Benim, gerçekleşmesi zor olacağına inandığım, ama teşebbüs edilmesi zarar vermeyecek bir düşüncem vardı. Türkeş, Ahmet Er ve beni sever ve inanırdı. Önce onunla, sonra da Muhsin Yazıcıoğlu ile konuşup bu yapay ayrılığı sonlandırmak, ayrılanları birleştirmek istiyordum. Ahmet Er’in partiye girmesi benim düşüncemin olamayacağını gösterdi. O olaydan epey sonra evime bazı partili misafirler geldi. Sohbet ederken bunlardan birinin telefonu çaldı. Arayan Muhsin’miş ve benimle görüşmek istiyormuş. Önceden ayarlanmış bir hareket olduğunu anladım. Telefonda bana, buluşmamızı ve konuşmamızı teklif etti. Ona “Ahmet Er’i neden partiye kaydettin” dedim. Çünkü o hareket benim düşündüğüm birleştirme fikrini kökten yok etmişti. Verdiği cevap yapılan hareketten çok daha vahim idi: Bana, “O zaman bize lâzımdı” dedi. Beni davet etmelerinin sebebini de farkında olmadan söylemiş oldu. Zaten konuşmamız da o anda sonlandı.

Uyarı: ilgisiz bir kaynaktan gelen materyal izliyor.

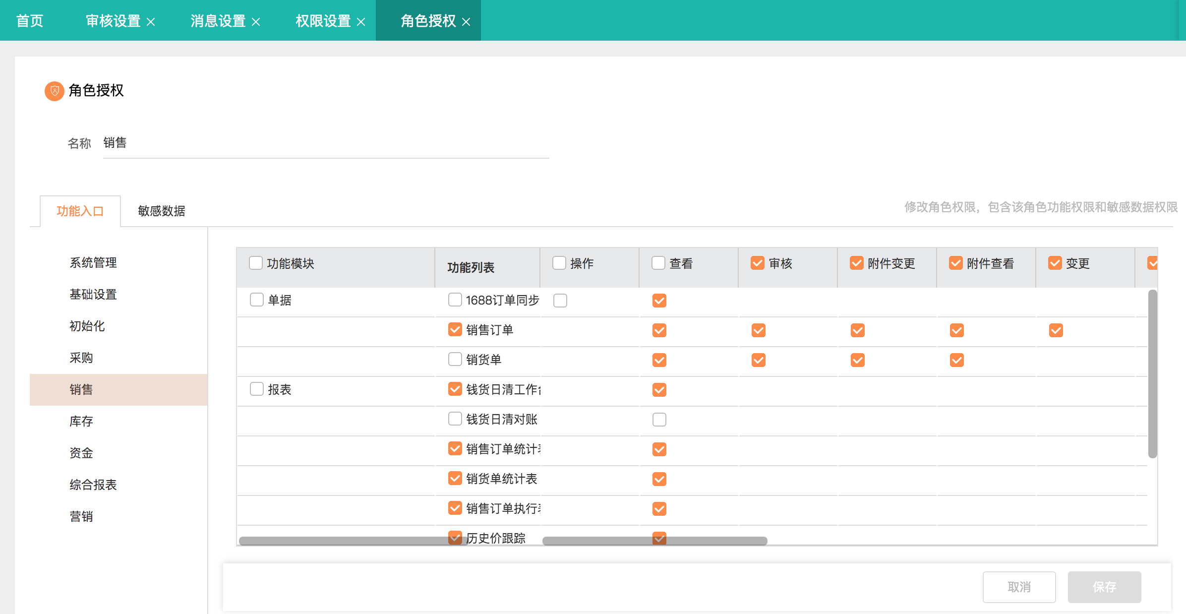Switch to 敏感数据 tab
Screen dimensions: 1186x614
point(162,209)
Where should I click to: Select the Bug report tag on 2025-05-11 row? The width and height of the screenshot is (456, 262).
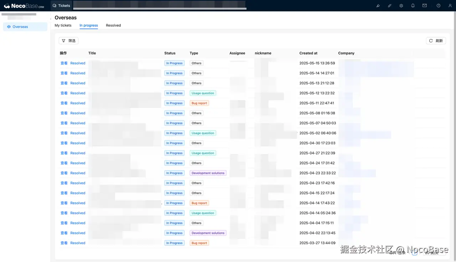199,103
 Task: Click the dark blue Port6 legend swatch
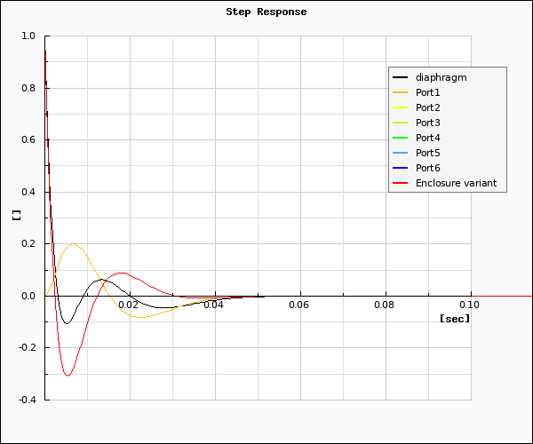[400, 168]
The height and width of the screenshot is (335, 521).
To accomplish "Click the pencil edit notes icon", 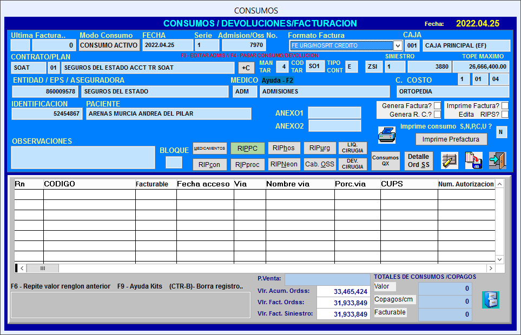I will point(450,161).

Bir gün Ahmet Er, hanımı ile bizim ofise geldi. Hanımı abdestli imiş, namaz kılmak için arka odaya geçti. Partiye kaydolma konusunu açmak istedim. Pek konuşmak istemedi, ama ben olayı biliyordum. Kendisi 1980 hükümet darbesi ile kapatılan Milliyetçi Hareket Partisinin Genel İdare kurulunda gençlikle ilgili Genel Başkan Yardımcısı idi. Tevkif edilip mahkemeye verilince, avukatlar, onunla ilgili olmayan pek çok iddiayı yüklenmesini istemişler. O, haberi olmayan hadiseleri reddetmiş. Ben, bundan Türkeş’in haberinin olduğunu zannetmiyorum. Çünkü avukatlar bana da aynı teklifi yapmışlar, ben de reddetmiştim. Ama Ahmet Er aynı kanaatte değildi ve kırgındı.
Bana, bu konuları konuşmak istemiyorum, dedi. Onun asıl dünyası başka idi ve biz onun asıl meselesini, Alevi-Sünni meselesini uzun uzun konuştuk…
Ahmet Er geçek bir îman adamı, gerçek bir mücadeleci, gerçek bir kahraman idi. Milliyetçiler içinde inanarak ağabey denilecek seçkin bir büyüğümüzdü.